Exercise: Repeat every entry below exactly as given.

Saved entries
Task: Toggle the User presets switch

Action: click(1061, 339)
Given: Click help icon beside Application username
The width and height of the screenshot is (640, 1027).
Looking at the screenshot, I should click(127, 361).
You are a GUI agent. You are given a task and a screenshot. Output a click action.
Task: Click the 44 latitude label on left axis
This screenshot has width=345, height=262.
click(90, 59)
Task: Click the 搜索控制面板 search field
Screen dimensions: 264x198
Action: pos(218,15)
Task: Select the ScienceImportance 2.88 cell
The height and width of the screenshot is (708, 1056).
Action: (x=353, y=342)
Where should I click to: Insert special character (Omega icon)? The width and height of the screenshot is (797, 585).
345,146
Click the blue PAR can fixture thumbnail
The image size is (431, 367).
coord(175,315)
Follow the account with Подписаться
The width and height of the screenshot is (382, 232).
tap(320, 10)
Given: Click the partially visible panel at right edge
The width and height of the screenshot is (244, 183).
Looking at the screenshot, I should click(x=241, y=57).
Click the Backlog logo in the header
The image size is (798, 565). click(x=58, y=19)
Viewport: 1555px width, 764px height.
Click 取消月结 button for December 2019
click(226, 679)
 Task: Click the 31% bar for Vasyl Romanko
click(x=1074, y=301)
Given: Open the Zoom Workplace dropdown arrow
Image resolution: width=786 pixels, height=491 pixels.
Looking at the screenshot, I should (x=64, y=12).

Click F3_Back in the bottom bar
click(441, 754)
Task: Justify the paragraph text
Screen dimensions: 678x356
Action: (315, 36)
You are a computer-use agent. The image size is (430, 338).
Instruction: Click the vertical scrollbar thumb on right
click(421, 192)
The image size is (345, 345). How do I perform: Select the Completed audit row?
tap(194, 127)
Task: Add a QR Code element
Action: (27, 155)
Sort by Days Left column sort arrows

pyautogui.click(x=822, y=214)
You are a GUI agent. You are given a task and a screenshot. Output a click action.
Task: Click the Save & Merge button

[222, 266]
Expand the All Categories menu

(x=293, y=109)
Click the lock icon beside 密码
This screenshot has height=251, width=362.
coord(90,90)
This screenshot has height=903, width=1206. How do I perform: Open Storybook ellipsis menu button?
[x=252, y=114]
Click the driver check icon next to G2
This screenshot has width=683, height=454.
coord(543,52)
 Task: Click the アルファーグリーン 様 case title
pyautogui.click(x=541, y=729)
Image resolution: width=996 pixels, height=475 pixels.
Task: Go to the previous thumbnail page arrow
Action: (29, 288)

Answer for this exercise:
Task: Toggle the User presets switch

Action: click(1061, 339)
Given: Click help icon beside Application username
The width and height of the screenshot is (640, 1027).
Looking at the screenshot, I should click(127, 361).
You are a GUI agent. You are given a task and a screenshot. Output a click action.
Task: Click the 44 latitude label on left axis
This screenshot has width=345, height=262.
click(90, 59)
Task: Click the 搜索控制面板 search field
Screen dimensions: 264x198
Action: pos(218,15)
Task: Select the ScienceImportance 2.88 cell
The height and width of the screenshot is (708, 1056).
Action: (x=353, y=342)
Where should I click to: Insert special character (Omega icon)? The width and height of the screenshot is (797, 585).
345,146
Click the blue PAR can fixture thumbnail
The image size is (431, 367).
coord(175,315)
Follow the account with Подписаться
The width and height of the screenshot is (382, 232).
tap(320, 10)
Given: Click the partially visible panel at right edge
The width and height of the screenshot is (244, 183).
Looking at the screenshot, I should click(x=241, y=57).
Click the Backlog logo in the header
The image size is (798, 565). click(x=58, y=19)
Viewport: 1555px width, 764px height.
Click 取消月结 button for December 2019
click(226, 679)
 Task: Click the 31% bar for Vasyl Romanko
click(x=1074, y=301)
Given: Open the Zoom Workplace dropdown arrow
Image resolution: width=786 pixels, height=491 pixels.
Looking at the screenshot, I should (x=64, y=12).

Click F3_Back in the bottom bar
click(441, 754)
Task: Justify the paragraph text
Screen dimensions: 678x356
Action: (315, 36)
You are a computer-use agent. The image size is (430, 338).
Instruction: Click the vertical scrollbar thumb on right
click(421, 192)
The image size is (345, 345). How do I perform: Select the Completed audit row?
tap(194, 127)
Task: Add a QR Code element
Action: (27, 155)
Sort by Days Left column sort arrows

pyautogui.click(x=822, y=214)
You are a GUI agent. You are given a task and a screenshot. Output a click action.
Task: Click the Save & Merge button

[222, 266]
Expand the All Categories menu

(x=293, y=109)
Click the lock icon beside 密码
This screenshot has height=251, width=362.
coord(90,90)
This screenshot has height=903, width=1206. How do I perform: Open Storybook ellipsis menu button?
[x=252, y=114]
Click the driver check icon next to G2
This screenshot has width=683, height=454.
coord(543,52)
 Task: Click the アルファーグリーン 様 case title
pyautogui.click(x=541, y=729)
Image resolution: width=996 pixels, height=475 pixels.
Task: Go to the previous thumbnail page arrow
Action: (29, 288)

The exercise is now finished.